(Beginning of Records provided)

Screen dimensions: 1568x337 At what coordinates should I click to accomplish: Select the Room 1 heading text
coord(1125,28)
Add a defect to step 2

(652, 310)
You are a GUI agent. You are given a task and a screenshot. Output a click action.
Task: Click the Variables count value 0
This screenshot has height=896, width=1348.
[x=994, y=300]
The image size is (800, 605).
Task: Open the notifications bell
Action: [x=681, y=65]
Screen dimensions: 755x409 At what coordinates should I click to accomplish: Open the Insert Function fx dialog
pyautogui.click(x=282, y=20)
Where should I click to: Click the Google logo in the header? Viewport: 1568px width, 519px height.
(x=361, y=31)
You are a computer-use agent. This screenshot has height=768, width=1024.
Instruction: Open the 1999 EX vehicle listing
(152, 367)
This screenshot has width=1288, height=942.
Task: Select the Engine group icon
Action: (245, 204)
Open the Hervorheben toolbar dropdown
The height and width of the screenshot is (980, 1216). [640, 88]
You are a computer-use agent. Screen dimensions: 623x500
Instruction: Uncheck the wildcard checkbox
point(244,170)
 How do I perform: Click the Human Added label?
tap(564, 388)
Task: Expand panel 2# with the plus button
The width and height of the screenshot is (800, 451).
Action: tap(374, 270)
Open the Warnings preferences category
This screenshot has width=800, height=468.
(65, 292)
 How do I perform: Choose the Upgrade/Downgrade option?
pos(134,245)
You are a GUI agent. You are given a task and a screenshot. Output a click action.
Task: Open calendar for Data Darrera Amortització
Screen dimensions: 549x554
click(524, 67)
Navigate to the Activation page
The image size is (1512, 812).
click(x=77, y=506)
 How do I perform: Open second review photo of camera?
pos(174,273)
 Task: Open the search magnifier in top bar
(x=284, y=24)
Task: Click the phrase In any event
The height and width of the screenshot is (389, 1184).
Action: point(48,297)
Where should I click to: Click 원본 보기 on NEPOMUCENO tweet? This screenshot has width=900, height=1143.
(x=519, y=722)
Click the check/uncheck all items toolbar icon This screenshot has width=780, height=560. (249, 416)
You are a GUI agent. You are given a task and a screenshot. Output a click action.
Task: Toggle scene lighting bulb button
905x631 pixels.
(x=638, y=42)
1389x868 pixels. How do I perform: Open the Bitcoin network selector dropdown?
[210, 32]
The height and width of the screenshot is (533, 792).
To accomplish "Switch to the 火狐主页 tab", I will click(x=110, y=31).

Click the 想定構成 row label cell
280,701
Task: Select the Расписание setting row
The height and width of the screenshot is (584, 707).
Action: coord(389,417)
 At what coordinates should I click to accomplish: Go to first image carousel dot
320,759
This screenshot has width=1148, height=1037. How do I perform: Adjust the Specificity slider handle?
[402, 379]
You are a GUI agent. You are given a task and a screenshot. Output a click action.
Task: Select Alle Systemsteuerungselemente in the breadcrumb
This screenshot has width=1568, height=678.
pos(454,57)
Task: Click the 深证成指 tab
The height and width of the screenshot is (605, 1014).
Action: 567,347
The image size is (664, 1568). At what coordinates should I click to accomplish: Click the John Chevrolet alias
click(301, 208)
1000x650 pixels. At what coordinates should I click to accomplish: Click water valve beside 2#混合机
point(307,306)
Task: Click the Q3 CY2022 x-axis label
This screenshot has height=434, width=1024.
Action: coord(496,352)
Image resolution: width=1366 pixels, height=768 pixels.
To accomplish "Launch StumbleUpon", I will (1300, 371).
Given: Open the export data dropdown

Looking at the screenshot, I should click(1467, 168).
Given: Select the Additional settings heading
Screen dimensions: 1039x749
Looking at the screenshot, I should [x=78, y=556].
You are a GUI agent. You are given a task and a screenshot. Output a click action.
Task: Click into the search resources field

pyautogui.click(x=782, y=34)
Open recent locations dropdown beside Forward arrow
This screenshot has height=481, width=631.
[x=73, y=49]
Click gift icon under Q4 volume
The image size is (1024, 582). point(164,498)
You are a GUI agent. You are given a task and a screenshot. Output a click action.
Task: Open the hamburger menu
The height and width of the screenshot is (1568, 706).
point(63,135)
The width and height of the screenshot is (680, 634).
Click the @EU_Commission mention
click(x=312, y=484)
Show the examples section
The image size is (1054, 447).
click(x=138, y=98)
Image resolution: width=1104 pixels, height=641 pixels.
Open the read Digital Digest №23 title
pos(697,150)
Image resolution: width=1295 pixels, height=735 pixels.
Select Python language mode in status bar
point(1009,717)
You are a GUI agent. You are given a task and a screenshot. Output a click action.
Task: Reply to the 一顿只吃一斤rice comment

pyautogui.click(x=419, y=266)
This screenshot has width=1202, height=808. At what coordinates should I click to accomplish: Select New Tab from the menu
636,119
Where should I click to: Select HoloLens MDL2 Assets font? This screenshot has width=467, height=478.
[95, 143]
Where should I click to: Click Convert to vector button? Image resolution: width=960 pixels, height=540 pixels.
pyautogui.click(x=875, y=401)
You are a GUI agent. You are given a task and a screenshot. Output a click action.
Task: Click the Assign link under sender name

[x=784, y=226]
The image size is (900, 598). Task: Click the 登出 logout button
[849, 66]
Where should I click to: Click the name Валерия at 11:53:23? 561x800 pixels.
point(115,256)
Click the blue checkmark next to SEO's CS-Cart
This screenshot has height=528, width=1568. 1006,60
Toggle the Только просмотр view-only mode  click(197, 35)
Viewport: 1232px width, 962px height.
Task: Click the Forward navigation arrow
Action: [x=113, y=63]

(End of Records provided)

Repeat exactly the lines of the listing from its first line through the line that holds "You are a computer-use agent. This". Nothing else should appear.

Screen dimensions: 1568x337 At what coordinates should I click to accomplish: Select the Room 1 heading text
coord(1125,28)
Add a defect to step 2

(652, 310)
You are a GUI agent. You are given a task and a screenshot. Output a click action.
Task: Click the Variables count value 0
This screenshot has height=896, width=1348.
[x=994, y=300]
The image size is (800, 605).
Task: Open the notifications bell
Action: [x=681, y=65]
Screen dimensions: 755x409 At what coordinates should I click to accomplish: Open the Insert Function fx dialog
pyautogui.click(x=282, y=20)
Where should I click to: Click the Google logo in the header? Viewport: 1568px width, 519px height.
(x=361, y=31)
You are a computer-use agent. This screenshot has height=768, width=1024.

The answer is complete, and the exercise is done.